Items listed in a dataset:
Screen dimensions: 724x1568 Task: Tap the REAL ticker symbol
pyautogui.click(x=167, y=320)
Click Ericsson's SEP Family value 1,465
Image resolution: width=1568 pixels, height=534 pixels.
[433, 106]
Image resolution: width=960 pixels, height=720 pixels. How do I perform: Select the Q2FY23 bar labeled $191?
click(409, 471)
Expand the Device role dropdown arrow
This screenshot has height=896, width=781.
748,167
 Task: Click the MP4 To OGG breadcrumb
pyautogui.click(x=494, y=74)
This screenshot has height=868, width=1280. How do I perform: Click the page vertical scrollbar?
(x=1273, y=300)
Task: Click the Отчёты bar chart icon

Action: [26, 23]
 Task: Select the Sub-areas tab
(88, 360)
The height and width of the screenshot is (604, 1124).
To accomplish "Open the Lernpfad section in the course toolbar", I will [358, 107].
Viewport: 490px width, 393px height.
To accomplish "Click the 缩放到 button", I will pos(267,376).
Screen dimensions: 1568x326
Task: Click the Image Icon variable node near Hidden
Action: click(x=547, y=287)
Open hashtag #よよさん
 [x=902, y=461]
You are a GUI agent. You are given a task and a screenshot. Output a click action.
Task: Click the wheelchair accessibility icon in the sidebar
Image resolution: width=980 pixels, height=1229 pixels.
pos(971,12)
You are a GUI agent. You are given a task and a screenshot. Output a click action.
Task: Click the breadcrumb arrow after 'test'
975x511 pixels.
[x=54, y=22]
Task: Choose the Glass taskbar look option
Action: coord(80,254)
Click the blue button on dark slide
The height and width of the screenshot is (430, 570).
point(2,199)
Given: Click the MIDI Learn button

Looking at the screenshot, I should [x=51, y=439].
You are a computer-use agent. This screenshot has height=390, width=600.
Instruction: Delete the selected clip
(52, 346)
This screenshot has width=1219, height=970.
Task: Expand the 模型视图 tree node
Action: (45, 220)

◆ PROBLEM DETAILS:
Write out an exact transcription of the line with "The height and width of the screenshot is (430, 570)." and of each line after it; stop at the end of the records.

◆ SOLUTION TO THIS TASK:
The height and width of the screenshot is (430, 570).
point(2,199)
Given: Click the MIDI Learn button

Looking at the screenshot, I should [x=51, y=439].
You are a computer-use agent. This screenshot has height=390, width=600.
Instruction: Delete the selected clip
(52, 346)
This screenshot has width=1219, height=970.
Task: Expand the 模型视图 tree node
Action: (45, 220)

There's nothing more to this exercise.